== AIM OF THE TASK ==
Nothing should be dropped or changed: copy every line of the listing.

== DATA UNDER STUDY ==
* * * * *
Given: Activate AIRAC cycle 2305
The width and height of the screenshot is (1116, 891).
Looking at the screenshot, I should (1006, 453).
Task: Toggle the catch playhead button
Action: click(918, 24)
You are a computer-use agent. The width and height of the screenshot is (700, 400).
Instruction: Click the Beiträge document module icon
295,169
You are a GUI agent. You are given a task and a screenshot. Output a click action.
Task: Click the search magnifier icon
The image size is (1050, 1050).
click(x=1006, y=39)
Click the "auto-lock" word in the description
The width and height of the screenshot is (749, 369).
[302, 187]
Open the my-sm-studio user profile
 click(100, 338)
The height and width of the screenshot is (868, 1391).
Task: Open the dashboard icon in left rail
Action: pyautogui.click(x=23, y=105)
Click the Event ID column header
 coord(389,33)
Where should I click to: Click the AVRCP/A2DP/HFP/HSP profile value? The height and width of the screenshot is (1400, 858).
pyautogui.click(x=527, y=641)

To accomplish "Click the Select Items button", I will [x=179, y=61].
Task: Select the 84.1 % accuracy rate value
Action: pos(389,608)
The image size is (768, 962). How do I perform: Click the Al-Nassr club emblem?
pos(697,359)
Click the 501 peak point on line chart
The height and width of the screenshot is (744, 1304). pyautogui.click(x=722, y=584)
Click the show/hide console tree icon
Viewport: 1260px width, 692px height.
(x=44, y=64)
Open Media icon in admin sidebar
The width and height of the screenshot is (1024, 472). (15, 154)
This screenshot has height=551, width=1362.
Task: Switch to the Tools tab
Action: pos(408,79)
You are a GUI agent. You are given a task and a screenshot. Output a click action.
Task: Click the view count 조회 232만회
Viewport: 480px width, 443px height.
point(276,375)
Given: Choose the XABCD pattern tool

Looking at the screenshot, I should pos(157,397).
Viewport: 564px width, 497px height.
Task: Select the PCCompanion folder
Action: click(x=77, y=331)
* * * * *
== WRITTEN ANSWER ==
Given: Activate AIRAC cycle 2305
The width and height of the screenshot is (1116, 891).
Looking at the screenshot, I should (1006, 453).
Task: Toggle the catch playhead button
Action: click(918, 24)
You are a computer-use agent. The width and height of the screenshot is (700, 400).
Instruction: Click the Beiträge document module icon
295,169
You are a GUI agent. You are given a task and a screenshot. Output a click action.
Task: Click the search magnifier icon
The image size is (1050, 1050).
click(x=1006, y=39)
Click the "auto-lock" word in the description
The width and height of the screenshot is (749, 369).
[302, 187]
Open the my-sm-studio user profile
 click(100, 338)
The height and width of the screenshot is (868, 1391).
Task: Open the dashboard icon in left rail
Action: pyautogui.click(x=23, y=105)
Click the Event ID column header
 coord(389,33)
Where should I click to: Click the AVRCP/A2DP/HFP/HSP profile value? The height and width of the screenshot is (1400, 858).
pyautogui.click(x=527, y=641)

To accomplish "Click the Select Items button", I will [x=179, y=61].
Task: Select the 84.1 % accuracy rate value
Action: pos(389,608)
The image size is (768, 962). How do I perform: Click the Al-Nassr club emblem?
pos(697,359)
Click the 501 peak point on line chart
The height and width of the screenshot is (744, 1304). pyautogui.click(x=722, y=584)
Click the show/hide console tree icon
Viewport: 1260px width, 692px height.
(x=44, y=64)
Open Media icon in admin sidebar
The width and height of the screenshot is (1024, 472). (15, 154)
This screenshot has height=551, width=1362.
Task: Switch to the Tools tab
Action: pos(408,79)
You are a GUI agent. You are given a task and a screenshot. Output a click action.
Task: Click the view count 조회 232만회
Viewport: 480px width, 443px height.
point(276,375)
Given: Choose the XABCD pattern tool

Looking at the screenshot, I should pos(157,397).
Viewport: 564px width, 497px height.
Task: Select the PCCompanion folder
Action: click(x=77, y=331)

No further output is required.